Shortlist (6 titles) on 24 April and winner on 13 June.

 


Carol Shields Prize

After I badgered the administrators for six months about Q&A responses that never materialized, they kindly offered me digital review copies of any of the nominees that I’m not able to easily access in the UK. This is, in general, a more rigorous list of highbrow literary fiction, with some slight genre diversity thanks to Catton and Makkai (plus a mixture of historical and contemporary fiction, three story collections, and one book in translation); 10 of 15 authors are BIPOC. There are further details about all the nominees on the website.

Read:

I Have Some Questions for You by Rebecca Makkai – When an invitation comes from her boarding school alma mater, Granby, to teach a two-week course on podcasting, Bodie indulges her obsession with the 1995 murder of her former roommate. Makkai has taken her cues from the true crime genre and constructed a convincing mesh of evidence and theories.
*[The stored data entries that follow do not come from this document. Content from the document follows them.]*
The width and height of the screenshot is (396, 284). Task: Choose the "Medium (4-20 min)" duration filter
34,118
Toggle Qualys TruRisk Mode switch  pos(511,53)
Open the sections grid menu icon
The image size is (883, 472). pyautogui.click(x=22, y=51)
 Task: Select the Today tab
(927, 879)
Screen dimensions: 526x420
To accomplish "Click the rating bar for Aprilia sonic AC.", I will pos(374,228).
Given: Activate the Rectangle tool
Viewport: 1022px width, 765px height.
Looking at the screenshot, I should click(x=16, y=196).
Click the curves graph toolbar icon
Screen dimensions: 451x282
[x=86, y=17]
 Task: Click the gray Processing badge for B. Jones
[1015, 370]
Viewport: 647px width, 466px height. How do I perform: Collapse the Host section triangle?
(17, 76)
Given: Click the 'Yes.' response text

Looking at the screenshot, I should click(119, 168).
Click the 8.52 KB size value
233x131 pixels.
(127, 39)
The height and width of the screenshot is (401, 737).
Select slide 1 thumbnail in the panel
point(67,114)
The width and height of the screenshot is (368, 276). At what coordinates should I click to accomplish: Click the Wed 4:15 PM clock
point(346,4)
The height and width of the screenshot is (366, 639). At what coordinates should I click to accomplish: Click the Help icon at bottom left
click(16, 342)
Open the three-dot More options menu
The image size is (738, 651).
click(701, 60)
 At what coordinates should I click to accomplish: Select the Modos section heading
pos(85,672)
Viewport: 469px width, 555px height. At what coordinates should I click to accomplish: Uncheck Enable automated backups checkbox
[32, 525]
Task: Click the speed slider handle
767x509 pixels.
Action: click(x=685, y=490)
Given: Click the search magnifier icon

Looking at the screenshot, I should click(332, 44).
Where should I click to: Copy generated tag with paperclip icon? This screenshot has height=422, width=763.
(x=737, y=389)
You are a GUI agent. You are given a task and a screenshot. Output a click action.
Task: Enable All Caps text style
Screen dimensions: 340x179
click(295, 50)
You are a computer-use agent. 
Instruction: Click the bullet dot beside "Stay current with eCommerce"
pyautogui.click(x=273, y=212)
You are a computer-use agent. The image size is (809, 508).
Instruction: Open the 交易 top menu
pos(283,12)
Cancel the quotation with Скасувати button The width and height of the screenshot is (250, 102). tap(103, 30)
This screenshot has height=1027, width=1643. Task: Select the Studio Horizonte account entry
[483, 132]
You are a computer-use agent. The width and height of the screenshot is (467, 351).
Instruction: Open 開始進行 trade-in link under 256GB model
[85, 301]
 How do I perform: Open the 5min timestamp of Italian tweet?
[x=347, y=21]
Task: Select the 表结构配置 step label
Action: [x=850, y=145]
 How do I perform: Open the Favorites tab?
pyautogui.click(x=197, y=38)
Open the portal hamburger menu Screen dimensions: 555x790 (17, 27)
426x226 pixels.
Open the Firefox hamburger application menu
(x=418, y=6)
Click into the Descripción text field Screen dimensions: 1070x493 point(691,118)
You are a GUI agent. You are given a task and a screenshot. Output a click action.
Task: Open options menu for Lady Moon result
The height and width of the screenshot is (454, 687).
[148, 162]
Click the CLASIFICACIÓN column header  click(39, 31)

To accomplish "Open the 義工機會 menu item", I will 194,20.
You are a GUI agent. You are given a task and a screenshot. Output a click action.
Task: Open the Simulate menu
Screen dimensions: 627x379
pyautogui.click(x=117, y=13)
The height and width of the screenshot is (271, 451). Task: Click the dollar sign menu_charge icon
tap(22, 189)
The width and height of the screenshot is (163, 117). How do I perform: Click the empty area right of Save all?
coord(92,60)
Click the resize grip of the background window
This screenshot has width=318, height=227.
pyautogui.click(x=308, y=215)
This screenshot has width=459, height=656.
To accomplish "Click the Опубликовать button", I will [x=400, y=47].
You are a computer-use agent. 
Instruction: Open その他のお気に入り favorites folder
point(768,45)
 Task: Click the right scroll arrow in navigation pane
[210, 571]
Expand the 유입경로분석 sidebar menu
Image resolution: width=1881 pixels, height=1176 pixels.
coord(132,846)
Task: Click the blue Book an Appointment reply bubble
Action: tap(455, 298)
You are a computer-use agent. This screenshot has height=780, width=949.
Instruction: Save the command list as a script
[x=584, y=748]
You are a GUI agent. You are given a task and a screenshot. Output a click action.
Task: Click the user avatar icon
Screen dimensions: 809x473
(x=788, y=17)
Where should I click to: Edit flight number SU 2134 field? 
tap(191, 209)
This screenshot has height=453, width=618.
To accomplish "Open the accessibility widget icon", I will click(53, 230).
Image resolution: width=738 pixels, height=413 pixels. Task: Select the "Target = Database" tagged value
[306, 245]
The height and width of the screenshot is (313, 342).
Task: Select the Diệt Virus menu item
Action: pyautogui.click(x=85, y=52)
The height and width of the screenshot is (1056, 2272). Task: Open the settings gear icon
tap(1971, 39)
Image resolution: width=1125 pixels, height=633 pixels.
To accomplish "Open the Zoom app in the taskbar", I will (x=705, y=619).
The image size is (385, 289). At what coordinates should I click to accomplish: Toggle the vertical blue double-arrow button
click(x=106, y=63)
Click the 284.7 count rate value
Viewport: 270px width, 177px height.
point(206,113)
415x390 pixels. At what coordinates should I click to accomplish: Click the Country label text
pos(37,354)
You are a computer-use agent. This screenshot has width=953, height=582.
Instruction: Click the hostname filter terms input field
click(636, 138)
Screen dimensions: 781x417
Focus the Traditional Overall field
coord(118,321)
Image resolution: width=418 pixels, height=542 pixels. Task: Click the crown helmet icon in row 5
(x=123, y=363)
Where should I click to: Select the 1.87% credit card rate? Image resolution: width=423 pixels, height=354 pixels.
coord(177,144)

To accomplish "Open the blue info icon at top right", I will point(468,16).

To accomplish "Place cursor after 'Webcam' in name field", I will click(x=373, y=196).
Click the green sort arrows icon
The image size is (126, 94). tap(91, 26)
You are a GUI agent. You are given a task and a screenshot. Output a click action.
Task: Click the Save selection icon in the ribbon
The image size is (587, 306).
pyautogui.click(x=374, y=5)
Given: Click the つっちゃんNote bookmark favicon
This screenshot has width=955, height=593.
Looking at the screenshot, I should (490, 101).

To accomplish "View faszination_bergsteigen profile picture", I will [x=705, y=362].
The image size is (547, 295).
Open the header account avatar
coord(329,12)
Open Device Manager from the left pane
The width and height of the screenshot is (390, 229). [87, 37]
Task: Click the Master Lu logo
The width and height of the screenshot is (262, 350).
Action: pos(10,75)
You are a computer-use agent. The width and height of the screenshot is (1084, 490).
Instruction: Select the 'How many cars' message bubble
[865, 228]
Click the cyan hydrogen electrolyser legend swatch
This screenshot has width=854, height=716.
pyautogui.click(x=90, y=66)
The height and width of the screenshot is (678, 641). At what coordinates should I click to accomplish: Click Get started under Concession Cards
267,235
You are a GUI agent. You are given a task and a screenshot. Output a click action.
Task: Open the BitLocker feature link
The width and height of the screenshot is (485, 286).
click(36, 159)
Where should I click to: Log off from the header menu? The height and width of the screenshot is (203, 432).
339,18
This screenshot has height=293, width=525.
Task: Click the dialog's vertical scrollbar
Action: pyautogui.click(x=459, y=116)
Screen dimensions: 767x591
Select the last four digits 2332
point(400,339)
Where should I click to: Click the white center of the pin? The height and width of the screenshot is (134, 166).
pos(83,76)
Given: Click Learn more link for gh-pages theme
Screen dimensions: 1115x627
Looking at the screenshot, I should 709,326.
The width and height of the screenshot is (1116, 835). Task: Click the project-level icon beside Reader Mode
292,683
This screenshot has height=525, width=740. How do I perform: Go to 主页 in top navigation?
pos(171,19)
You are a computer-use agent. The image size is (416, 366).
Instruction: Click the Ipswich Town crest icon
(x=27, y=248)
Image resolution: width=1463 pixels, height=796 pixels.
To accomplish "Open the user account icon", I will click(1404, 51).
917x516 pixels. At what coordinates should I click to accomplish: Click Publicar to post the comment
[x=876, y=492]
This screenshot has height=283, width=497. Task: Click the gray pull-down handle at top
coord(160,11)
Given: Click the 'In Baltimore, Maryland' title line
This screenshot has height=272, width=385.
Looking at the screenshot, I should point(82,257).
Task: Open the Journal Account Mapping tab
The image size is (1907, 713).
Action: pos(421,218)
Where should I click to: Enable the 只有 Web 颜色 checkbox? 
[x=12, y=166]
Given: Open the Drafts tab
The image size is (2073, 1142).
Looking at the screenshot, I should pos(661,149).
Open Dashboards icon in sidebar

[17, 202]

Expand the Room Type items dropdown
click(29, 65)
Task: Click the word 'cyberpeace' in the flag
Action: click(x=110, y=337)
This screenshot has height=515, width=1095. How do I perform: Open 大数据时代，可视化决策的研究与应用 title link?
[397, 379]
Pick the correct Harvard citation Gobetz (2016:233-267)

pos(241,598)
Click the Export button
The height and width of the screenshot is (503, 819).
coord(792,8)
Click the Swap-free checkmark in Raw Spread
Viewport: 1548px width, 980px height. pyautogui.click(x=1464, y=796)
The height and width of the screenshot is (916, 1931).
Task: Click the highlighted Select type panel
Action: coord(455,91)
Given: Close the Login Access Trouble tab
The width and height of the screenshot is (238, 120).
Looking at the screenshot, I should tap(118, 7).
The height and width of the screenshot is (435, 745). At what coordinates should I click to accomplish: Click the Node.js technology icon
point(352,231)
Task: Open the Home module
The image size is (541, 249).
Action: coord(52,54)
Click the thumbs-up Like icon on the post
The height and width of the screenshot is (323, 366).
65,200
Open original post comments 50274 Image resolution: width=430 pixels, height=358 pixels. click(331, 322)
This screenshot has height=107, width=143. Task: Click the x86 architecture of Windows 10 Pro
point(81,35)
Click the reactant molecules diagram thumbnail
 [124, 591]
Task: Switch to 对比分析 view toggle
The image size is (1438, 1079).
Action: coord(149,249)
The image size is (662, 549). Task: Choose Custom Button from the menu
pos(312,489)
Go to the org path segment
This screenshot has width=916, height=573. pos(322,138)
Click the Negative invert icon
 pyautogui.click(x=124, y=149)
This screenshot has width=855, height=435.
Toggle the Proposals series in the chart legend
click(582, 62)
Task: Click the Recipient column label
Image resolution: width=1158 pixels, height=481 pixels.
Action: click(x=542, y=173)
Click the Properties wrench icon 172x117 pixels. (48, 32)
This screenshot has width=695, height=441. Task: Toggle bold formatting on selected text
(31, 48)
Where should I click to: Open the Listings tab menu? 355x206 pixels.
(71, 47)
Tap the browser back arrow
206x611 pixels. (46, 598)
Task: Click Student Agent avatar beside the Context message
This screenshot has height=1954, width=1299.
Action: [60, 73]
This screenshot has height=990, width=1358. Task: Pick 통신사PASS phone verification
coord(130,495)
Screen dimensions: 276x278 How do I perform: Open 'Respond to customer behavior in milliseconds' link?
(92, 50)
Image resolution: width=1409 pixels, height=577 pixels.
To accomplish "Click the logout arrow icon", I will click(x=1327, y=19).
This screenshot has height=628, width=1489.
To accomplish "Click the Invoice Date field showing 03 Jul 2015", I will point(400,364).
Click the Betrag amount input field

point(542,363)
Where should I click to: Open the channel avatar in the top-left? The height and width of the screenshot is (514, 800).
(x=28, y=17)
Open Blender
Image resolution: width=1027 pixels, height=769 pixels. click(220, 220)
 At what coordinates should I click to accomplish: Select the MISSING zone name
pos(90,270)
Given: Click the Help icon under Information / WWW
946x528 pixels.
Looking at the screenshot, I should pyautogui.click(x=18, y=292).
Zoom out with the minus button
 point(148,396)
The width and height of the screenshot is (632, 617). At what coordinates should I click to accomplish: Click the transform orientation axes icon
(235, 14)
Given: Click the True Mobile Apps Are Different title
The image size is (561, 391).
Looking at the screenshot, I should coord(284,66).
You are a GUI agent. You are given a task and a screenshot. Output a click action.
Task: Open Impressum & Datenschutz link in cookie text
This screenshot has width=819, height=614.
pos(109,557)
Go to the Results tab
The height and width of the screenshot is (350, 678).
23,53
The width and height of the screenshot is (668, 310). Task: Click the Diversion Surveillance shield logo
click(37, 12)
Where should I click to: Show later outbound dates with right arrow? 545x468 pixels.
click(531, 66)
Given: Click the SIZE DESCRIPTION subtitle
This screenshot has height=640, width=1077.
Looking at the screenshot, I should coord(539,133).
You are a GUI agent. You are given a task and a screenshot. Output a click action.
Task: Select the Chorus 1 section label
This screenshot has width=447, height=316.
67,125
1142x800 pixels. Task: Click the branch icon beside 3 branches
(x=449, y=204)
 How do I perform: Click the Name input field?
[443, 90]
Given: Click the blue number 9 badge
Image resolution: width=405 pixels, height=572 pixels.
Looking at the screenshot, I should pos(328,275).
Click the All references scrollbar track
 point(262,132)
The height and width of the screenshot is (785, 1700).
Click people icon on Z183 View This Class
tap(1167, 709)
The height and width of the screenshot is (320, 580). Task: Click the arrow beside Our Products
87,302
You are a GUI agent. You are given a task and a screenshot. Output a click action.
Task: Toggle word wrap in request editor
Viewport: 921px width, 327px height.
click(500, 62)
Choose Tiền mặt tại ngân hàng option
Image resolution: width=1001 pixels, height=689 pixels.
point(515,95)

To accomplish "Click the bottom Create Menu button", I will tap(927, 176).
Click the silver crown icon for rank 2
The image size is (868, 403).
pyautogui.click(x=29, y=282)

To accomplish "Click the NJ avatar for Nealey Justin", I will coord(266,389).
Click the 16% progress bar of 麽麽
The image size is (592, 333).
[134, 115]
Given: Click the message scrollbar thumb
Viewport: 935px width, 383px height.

She so carefully crafts her pen portraits, and so intimately involves us in Bodie’s psyche, that it’s impossible not to get invested. This is timely, daring, intelligent, enthralling storytelling. (Delighted to see this nominated as I hoped the WP would recognize it last year.)

 

Skimmed and didn’t care for:

Birnam Wood by Eleanor Catton

Loot by Tania James

 

Will read:

Land of Milk and Honey by C. Pam Zhang – requested from the library

 

Know little or nothing about but will happily read if I get a chance:

Cocktail: Stories by Lisa Alward

Dances by Nicole Cuffy

Daughter by Claudia Dey

Between Two Moons by Aisha Abdel Gawad

You Were Watching from the Sand: Short Stories by Juliana Lamy

The Future by Catherine Leroux, translated by Susan Ouriou – has just won Canada Reads

A Council of Dolls by Mona Susan Power

Chrysalis: Stories by Anuja Varghese

 

Less interested in reading:

Brotherless Night by V. V. Ganeshananthan – Sri Lankan civil war setting

Coleman Hill by Kim Coleman Foote – Fictionalized family memoir with 9 POVs

A History of Burning by Janika Oza – Big Indian-Ugandan multigenerational story

 

Predictions:

Not the first clue. Come back to me after I’ve read a few more.

 

What comes next:

Shortlist (5 titles) on 9 April and winner on 13 May.

 

What have you read, or might you read, from the longlists?